- [AIM OF THE EXERCISE]: Transcribe the listing below only from the line with "You are a computer-use agent. 1288x932" up to and including the line with "Task: Toggle すべて表示 checkbox in graph window".

- [MATERIAL FOR THIS EXERCISE]:
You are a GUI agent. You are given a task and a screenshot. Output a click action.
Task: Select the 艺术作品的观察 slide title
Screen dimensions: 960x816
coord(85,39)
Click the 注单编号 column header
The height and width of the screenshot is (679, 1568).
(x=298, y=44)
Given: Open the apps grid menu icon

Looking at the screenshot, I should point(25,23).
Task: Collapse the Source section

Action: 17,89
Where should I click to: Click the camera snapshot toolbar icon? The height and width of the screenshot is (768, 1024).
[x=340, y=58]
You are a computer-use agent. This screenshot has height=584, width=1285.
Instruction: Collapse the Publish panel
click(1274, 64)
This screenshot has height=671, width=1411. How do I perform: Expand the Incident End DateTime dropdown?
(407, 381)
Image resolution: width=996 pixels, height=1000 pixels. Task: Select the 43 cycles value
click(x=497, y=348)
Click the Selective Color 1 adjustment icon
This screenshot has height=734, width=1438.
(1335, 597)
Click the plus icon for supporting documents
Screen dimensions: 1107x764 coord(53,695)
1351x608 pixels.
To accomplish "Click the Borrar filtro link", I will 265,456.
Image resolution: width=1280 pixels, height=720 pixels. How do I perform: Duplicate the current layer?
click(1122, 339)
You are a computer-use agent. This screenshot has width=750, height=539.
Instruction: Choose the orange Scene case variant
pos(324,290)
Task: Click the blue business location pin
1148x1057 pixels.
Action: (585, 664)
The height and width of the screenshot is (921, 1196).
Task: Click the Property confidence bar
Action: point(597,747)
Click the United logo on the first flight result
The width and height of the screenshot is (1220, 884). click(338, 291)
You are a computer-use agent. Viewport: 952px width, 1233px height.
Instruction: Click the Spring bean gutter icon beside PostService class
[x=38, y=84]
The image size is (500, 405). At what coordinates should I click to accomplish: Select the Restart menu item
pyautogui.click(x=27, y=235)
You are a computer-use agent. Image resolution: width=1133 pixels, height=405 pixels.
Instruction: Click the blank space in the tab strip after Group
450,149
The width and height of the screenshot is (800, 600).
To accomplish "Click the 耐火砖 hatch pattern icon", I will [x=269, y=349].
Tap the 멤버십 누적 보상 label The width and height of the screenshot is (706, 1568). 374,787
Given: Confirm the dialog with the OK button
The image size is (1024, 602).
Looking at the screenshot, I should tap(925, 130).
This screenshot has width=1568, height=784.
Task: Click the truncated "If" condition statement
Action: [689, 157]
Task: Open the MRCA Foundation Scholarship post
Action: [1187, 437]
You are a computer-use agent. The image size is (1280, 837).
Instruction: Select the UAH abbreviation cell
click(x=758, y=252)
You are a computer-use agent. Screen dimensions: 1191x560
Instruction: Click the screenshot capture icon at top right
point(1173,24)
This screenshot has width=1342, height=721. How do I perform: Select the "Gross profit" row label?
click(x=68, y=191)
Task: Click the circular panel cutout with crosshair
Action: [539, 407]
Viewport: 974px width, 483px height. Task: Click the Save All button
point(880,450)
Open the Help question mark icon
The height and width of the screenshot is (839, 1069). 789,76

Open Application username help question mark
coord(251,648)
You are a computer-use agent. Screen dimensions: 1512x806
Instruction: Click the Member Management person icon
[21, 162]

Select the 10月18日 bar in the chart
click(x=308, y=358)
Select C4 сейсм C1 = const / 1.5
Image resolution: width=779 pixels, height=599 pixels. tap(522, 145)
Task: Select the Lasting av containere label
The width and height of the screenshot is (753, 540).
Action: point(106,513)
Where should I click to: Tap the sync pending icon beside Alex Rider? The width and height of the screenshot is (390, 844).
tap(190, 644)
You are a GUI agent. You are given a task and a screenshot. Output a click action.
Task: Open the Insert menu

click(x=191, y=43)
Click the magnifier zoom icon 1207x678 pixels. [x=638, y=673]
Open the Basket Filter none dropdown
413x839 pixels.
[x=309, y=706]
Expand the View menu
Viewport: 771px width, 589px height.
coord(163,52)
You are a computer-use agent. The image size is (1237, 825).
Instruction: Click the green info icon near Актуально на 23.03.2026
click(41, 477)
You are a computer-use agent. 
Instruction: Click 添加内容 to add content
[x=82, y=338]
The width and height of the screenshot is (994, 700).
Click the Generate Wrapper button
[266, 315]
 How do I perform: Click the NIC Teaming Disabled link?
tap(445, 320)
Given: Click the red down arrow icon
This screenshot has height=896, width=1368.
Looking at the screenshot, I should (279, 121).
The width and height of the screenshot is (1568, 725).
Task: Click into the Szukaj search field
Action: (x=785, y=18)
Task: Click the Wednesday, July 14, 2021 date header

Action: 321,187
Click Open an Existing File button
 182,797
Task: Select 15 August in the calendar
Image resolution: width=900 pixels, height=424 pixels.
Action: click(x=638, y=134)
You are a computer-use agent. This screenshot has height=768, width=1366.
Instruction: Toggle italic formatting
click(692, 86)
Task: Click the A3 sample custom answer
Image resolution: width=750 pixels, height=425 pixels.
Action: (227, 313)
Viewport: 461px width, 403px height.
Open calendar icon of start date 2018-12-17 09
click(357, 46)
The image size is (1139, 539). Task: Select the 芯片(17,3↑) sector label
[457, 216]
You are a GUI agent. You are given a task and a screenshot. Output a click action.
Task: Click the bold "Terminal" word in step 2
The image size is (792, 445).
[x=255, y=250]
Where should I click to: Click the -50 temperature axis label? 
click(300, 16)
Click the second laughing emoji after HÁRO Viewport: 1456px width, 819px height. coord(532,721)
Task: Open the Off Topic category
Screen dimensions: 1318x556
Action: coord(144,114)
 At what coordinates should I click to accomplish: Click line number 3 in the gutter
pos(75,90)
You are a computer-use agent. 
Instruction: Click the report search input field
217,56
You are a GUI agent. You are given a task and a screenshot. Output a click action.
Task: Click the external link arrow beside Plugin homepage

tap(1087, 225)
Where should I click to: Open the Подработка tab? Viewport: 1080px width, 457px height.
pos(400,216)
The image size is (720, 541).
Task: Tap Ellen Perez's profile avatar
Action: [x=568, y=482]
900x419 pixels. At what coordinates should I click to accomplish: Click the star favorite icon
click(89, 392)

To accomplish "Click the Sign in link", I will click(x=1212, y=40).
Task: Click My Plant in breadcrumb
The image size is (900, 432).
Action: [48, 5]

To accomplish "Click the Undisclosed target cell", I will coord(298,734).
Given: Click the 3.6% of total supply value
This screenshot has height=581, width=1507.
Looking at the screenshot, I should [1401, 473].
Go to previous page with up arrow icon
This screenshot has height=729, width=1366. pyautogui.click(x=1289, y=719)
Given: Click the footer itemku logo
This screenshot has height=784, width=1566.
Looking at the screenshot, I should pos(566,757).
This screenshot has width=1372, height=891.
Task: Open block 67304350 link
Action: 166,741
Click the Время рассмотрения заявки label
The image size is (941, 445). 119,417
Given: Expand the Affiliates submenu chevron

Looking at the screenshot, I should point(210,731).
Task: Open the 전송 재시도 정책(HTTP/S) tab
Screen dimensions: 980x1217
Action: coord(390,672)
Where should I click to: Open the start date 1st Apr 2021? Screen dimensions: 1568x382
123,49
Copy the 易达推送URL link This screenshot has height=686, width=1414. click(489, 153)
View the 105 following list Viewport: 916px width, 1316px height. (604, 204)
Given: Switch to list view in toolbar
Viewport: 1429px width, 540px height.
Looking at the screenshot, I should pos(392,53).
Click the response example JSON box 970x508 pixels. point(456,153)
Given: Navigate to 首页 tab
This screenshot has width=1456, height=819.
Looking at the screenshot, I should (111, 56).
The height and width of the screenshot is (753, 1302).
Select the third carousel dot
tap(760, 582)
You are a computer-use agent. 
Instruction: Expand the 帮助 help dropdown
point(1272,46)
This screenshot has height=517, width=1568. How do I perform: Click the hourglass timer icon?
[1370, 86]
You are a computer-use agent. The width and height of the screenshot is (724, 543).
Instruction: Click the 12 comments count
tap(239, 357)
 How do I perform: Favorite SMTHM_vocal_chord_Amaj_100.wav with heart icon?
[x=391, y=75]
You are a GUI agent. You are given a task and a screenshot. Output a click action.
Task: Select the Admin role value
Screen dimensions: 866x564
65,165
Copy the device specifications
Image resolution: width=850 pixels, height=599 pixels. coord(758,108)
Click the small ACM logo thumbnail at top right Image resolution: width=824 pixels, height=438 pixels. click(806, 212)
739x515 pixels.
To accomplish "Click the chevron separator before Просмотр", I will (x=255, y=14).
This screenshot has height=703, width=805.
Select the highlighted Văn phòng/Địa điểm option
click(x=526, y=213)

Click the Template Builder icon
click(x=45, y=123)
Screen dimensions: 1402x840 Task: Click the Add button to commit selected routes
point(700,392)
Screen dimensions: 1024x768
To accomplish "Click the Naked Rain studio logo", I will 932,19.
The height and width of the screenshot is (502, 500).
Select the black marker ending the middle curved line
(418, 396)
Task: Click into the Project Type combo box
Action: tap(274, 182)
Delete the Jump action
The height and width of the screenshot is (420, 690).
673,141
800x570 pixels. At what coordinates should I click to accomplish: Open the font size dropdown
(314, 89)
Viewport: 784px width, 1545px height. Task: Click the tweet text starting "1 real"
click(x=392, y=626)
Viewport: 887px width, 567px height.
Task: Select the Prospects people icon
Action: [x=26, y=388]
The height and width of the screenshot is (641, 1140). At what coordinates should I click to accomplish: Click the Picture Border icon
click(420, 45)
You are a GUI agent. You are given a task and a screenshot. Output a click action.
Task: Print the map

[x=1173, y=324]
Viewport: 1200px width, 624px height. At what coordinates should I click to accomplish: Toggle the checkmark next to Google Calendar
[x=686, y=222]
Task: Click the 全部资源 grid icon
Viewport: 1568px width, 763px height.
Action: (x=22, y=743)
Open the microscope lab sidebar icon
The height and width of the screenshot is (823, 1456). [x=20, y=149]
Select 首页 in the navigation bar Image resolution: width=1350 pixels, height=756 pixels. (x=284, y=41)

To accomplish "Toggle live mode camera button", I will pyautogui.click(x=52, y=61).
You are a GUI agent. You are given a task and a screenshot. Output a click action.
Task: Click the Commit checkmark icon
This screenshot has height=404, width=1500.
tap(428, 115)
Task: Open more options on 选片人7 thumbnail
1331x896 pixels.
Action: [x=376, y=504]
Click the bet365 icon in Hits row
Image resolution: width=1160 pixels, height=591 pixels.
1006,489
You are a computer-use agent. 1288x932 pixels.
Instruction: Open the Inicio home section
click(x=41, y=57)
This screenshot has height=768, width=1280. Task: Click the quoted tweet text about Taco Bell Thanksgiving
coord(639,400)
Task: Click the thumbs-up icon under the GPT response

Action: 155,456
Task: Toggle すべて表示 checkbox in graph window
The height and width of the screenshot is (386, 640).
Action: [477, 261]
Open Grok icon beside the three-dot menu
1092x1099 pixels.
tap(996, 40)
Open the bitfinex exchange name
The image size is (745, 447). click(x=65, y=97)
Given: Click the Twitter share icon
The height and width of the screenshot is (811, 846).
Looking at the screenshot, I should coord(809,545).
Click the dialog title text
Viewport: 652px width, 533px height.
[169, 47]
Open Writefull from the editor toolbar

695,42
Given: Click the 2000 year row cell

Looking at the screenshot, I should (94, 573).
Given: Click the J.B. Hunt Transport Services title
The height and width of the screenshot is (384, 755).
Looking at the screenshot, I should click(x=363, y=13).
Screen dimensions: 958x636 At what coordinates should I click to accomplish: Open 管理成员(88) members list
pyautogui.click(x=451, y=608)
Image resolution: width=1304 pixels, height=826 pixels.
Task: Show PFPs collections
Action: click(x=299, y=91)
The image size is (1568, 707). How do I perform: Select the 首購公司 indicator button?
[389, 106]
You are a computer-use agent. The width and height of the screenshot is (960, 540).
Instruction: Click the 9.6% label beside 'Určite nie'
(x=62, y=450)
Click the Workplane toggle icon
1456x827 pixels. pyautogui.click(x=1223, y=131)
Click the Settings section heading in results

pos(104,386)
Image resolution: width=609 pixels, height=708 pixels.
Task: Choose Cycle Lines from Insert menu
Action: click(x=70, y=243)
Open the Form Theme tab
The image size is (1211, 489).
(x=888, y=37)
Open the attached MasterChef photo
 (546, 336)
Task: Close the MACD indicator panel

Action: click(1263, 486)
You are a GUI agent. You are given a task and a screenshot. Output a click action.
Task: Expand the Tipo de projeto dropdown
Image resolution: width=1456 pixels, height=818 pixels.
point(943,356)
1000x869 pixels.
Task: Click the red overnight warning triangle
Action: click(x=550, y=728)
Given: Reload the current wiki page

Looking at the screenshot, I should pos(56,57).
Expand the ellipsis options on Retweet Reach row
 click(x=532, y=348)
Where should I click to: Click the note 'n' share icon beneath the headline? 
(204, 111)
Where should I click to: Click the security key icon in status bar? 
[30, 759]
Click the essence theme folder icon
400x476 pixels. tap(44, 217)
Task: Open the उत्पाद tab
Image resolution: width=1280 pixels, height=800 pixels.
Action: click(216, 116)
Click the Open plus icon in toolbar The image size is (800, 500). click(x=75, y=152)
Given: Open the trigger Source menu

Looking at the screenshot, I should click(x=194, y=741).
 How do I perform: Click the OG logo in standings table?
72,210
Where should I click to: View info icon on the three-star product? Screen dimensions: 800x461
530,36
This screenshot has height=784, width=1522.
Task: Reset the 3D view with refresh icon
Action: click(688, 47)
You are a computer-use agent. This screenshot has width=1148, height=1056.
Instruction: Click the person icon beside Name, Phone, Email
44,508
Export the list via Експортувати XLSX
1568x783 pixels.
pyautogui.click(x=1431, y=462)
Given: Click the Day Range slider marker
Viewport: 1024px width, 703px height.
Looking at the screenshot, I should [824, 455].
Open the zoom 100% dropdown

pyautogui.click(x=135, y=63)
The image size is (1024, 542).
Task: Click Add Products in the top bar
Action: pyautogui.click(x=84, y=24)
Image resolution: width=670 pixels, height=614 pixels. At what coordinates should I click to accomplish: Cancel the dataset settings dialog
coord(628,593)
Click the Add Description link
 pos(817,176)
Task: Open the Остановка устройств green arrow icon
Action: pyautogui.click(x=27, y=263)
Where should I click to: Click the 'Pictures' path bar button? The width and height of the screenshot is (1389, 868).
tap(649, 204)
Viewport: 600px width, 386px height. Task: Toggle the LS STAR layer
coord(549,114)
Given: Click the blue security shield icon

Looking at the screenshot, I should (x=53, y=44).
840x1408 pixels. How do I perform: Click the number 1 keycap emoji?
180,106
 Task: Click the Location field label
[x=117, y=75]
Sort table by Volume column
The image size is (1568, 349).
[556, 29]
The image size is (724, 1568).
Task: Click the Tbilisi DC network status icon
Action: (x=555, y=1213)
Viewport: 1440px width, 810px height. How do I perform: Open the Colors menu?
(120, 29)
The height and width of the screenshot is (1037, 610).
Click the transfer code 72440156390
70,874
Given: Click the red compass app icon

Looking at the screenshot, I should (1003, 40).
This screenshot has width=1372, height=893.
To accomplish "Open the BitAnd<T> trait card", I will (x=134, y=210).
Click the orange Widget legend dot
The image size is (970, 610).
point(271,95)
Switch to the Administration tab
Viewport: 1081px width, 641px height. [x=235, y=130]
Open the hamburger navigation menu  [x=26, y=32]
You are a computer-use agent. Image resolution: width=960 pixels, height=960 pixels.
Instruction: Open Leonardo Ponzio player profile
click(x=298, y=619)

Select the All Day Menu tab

- [TASK SOLUTION]:
You are a computer-use agent. 1288x932 pixels.
Instruction: Open the Inicio home section
click(x=41, y=57)
This screenshot has height=768, width=1280. Task: Click the quoted tweet text about Taco Bell Thanksgiving
coord(639,400)
Task: Click the thumbs-up icon under the GPT response

Action: 155,456
Task: Toggle すべて表示 checkbox in graph window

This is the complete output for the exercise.